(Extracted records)
------------------------
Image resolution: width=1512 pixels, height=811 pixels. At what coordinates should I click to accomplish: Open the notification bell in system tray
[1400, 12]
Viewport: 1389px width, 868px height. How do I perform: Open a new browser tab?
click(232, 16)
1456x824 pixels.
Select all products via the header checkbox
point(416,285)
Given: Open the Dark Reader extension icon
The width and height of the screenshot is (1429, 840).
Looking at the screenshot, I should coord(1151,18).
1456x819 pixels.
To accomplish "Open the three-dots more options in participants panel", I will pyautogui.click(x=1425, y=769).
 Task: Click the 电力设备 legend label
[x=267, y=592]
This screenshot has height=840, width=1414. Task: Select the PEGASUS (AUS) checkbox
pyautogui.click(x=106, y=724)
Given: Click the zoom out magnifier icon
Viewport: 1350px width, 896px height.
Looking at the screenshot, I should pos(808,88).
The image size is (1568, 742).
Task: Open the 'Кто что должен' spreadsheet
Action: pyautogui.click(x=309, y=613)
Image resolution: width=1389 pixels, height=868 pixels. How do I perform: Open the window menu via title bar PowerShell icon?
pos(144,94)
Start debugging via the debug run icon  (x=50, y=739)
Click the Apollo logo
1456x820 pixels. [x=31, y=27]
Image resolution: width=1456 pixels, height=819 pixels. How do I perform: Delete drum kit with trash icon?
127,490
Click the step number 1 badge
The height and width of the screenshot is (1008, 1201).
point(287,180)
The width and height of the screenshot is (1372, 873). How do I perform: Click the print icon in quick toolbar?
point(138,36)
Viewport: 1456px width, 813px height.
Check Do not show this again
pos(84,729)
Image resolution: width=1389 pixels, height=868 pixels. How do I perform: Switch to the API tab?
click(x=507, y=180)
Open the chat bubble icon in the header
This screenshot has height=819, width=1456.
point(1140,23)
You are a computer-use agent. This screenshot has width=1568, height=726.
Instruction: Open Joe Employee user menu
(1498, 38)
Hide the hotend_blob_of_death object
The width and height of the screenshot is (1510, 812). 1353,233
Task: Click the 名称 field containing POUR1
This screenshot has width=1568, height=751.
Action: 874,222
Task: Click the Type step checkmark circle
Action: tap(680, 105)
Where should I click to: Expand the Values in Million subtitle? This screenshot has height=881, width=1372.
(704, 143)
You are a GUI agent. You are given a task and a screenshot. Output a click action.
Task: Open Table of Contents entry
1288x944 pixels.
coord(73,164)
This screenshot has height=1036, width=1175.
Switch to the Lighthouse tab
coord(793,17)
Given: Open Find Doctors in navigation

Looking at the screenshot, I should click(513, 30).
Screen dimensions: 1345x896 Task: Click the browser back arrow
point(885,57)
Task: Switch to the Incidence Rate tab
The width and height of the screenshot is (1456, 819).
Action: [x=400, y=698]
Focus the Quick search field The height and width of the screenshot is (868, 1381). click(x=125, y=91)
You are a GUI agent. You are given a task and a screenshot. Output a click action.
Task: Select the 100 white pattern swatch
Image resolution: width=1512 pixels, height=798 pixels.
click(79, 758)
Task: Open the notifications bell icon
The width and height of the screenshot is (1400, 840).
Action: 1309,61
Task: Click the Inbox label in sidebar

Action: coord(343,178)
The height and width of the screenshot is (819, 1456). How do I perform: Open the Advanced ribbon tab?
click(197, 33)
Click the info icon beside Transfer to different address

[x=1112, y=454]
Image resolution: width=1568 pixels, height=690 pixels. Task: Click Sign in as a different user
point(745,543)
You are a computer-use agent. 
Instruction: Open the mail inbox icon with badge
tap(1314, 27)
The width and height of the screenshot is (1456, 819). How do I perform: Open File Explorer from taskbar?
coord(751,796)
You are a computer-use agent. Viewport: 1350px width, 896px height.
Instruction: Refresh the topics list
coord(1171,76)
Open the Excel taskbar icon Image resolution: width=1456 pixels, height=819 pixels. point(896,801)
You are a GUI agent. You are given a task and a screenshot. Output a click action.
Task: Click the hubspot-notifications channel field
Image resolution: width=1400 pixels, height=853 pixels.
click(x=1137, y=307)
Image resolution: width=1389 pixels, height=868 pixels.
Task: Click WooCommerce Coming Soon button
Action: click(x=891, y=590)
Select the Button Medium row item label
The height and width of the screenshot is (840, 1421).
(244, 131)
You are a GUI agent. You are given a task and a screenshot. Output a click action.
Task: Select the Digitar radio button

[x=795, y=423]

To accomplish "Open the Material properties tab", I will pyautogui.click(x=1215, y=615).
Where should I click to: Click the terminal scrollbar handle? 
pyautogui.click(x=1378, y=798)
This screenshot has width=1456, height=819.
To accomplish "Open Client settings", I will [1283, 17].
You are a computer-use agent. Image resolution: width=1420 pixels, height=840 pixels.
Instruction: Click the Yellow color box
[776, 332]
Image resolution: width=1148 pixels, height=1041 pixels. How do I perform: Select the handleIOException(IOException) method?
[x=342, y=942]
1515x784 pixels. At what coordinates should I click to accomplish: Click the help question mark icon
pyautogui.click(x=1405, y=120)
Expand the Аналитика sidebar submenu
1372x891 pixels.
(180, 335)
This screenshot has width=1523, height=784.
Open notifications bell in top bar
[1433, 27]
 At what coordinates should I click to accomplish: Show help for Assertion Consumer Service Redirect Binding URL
------------------------
**Work instructions:** Without skipping anything, transcribe every line above exactly.

**The answer:**
Image resolution: width=1512 pixels, height=811 pixels. At what coordinates should I click to accomplish: Open the notification bell in system tray
[1400, 12]
Viewport: 1389px width, 868px height. How do I perform: Open a new browser tab?
click(232, 16)
1456x824 pixels.
Select all products via the header checkbox
point(416,285)
Given: Open the Dark Reader extension icon
The width and height of the screenshot is (1429, 840).
Looking at the screenshot, I should coord(1151,18).
1456x819 pixels.
To accomplish "Open the three-dots more options in participants panel", I will pyautogui.click(x=1425, y=769).
 Task: Click the 电力设备 legend label
[x=267, y=592]
This screenshot has height=840, width=1414. Task: Select the PEGASUS (AUS) checkbox
pyautogui.click(x=106, y=724)
Given: Click the zoom out magnifier icon
Viewport: 1350px width, 896px height.
Looking at the screenshot, I should pos(808,88).
The image size is (1568, 742).
Task: Open the 'Кто что должен' spreadsheet
Action: pyautogui.click(x=309, y=613)
Image resolution: width=1389 pixels, height=868 pixels. How do I perform: Open the window menu via title bar PowerShell icon?
pos(144,94)
Start debugging via the debug run icon  (x=50, y=739)
Click the Apollo logo
1456x820 pixels. [x=31, y=27]
Image resolution: width=1456 pixels, height=819 pixels. How do I perform: Delete drum kit with trash icon?
127,490
Click the step number 1 badge
The height and width of the screenshot is (1008, 1201).
point(287,180)
The width and height of the screenshot is (1372, 873). How do I perform: Click the print icon in quick toolbar?
point(138,36)
Viewport: 1456px width, 813px height.
Check Do not show this again
pos(84,729)
Image resolution: width=1389 pixels, height=868 pixels. How do I perform: Switch to the API tab?
click(x=507, y=180)
Open the chat bubble icon in the header
This screenshot has height=819, width=1456.
point(1140,23)
You are a computer-use agent. This screenshot has width=1568, height=726.
Instruction: Open Joe Employee user menu
(1498, 38)
Hide the hotend_blob_of_death object
The width and height of the screenshot is (1510, 812). 1353,233
Task: Click the 名称 field containing POUR1
This screenshot has width=1568, height=751.
Action: 874,222
Task: Click the Type step checkmark circle
Action: tap(680, 105)
Where should I click to: Expand the Values in Million subtitle? This screenshot has height=881, width=1372.
(704, 143)
You are a GUI agent. You are given a task and a screenshot. Output a click action.
Task: Open Table of Contents entry
1288x944 pixels.
coord(73,164)
This screenshot has height=1036, width=1175.
Switch to the Lighthouse tab
coord(793,17)
Given: Open Find Doctors in navigation

Looking at the screenshot, I should click(513, 30).
Screen dimensions: 1345x896 Task: Click the browser back arrow
point(885,57)
Task: Switch to the Incidence Rate tab
The width and height of the screenshot is (1456, 819).
Action: [x=400, y=698]
Focus the Quick search field The height and width of the screenshot is (868, 1381). click(x=125, y=91)
You are a GUI agent. You are given a task and a screenshot. Output a click action.
Task: Select the 100 white pattern swatch
Image resolution: width=1512 pixels, height=798 pixels.
click(79, 758)
Task: Open the notifications bell icon
The width and height of the screenshot is (1400, 840).
Action: 1309,61
Task: Click the Inbox label in sidebar

Action: coord(343,178)
The height and width of the screenshot is (819, 1456). How do I perform: Open the Advanced ribbon tab?
click(197, 33)
Click the info icon beside Transfer to different address

[x=1112, y=454]
Image resolution: width=1568 pixels, height=690 pixels. Task: Click Sign in as a different user
point(745,543)
You are a computer-use agent. 
Instruction: Open the mail inbox icon with badge
tap(1314, 27)
The width and height of the screenshot is (1456, 819). How do I perform: Open File Explorer from taskbar?
coord(751,796)
You are a computer-use agent. Viewport: 1350px width, 896px height.
Instruction: Refresh the topics list
coord(1171,76)
Open the Excel taskbar icon Image resolution: width=1456 pixels, height=819 pixels. point(896,801)
You are a GUI agent. You are given a task and a screenshot. Output a click action.
Task: Click the hubspot-notifications channel field
Image resolution: width=1400 pixels, height=853 pixels.
click(x=1137, y=307)
Image resolution: width=1389 pixels, height=868 pixels.
Task: Click WooCommerce Coming Soon button
Action: click(x=891, y=590)
Select the Button Medium row item label
The height and width of the screenshot is (840, 1421).
(244, 131)
You are a GUI agent. You are given a task and a screenshot. Output a click action.
Task: Select the Digitar radio button

[x=795, y=423]

To accomplish "Open the Material properties tab", I will pyautogui.click(x=1215, y=615).
Where should I click to: Click the terminal scrollbar handle? 
pyautogui.click(x=1378, y=798)
This screenshot has width=1456, height=819.
To accomplish "Open Client settings", I will [1283, 17].
You are a computer-use agent. Image resolution: width=1420 pixels, height=840 pixels.
Instruction: Click the Yellow color box
[776, 332]
Image resolution: width=1148 pixels, height=1041 pixels. How do I perform: Select the handleIOException(IOException) method?
[x=342, y=942]
1515x784 pixels. At what coordinates should I click to accomplish: Click the help question mark icon
pyautogui.click(x=1405, y=120)
Expand the Аналитика sidebar submenu
1372x891 pixels.
(180, 335)
This screenshot has width=1523, height=784.
Open notifications bell in top bar
[1433, 27]
 At what coordinates should I click to accomplish: Show help for Assertion Consumer Service Redirect Binding URL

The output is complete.